For all the talk of rec­on­cil­i­a­tion Bush is build­ing a trib­al con­ser­v­a­tive admin­is­tra­tion bent on sup­port­ing busi­ness at home and assert­ing US uni­lat­er­al­ism abroad. His next Trea­sury Sec­re­tary has been picked not for his capac­i­ty to nego­ti­ate the US and the world through the mine­field of a frag­ile inter­na­tion­al finan­cial sys­tem, but his inter­est in feath­er­ing the nests of cor­po­rate Amer­i­ca. And so it goes on, offer­ing the US and the world a pol­i­cy and per­spec­tive not want­ed by the major­i­ty of Amer­i­cans.

The con­sen­sus view is that with­in months the whole Flori­da affair will be for­got­ten, and Bush will be installed as a legit­i­mate US Pres­i­dent. I don’t agree.

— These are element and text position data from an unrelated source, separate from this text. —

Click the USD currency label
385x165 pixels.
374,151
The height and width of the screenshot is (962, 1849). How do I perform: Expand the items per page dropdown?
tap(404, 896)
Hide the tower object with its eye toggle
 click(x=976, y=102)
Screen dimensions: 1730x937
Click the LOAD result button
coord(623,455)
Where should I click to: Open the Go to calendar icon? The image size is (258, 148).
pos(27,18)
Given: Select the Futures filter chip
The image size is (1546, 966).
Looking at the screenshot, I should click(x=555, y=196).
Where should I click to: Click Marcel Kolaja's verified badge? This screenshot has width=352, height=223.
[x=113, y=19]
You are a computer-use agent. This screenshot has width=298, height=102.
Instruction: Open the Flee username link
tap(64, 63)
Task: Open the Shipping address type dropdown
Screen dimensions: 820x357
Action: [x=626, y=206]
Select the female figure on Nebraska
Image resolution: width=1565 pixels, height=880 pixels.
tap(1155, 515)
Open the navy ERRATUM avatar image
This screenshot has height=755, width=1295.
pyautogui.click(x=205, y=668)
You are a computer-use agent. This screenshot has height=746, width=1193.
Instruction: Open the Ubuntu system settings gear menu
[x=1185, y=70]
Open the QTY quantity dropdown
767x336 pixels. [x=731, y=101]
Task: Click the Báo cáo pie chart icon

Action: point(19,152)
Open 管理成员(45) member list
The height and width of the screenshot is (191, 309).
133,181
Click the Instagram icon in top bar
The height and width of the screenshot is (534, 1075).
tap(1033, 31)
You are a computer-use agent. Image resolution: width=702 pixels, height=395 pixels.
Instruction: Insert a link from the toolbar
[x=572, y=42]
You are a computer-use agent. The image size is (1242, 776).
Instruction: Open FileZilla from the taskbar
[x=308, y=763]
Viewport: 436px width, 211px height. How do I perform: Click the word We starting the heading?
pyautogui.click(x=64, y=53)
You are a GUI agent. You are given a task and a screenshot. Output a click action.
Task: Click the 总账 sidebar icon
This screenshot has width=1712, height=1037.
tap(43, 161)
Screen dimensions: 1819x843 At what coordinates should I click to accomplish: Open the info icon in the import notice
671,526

The val­ue of democ­ra­cies is they pro­duce admin­is­tra­tions broad­ly in tune with the times and will of the peo­ple, and thus able to mar­shal both con­sent and the cor­rect pol­i­cy respons­es for the vary­ing crises that hit them.

Not so in Amer­i­ca. Whether the need to respect inter­na­tion­al treaties abroad or the desire to uni­ver­salise med­ical pro­tec­tion at home, the US has the man in pow­er it did not want and whose instincts are oppo­site to those of the major­i­ty. This will prove a dis­as­trous admin­is­tra­tion for Amer­i­ca and the world, and the coup will become wide­ly under­stood as a moment of par­ti­san infamy. It is a bru­tal les­son for us lib­er­als. Nev­er, nev­er for­get the treach­ery and poi­son on the Right.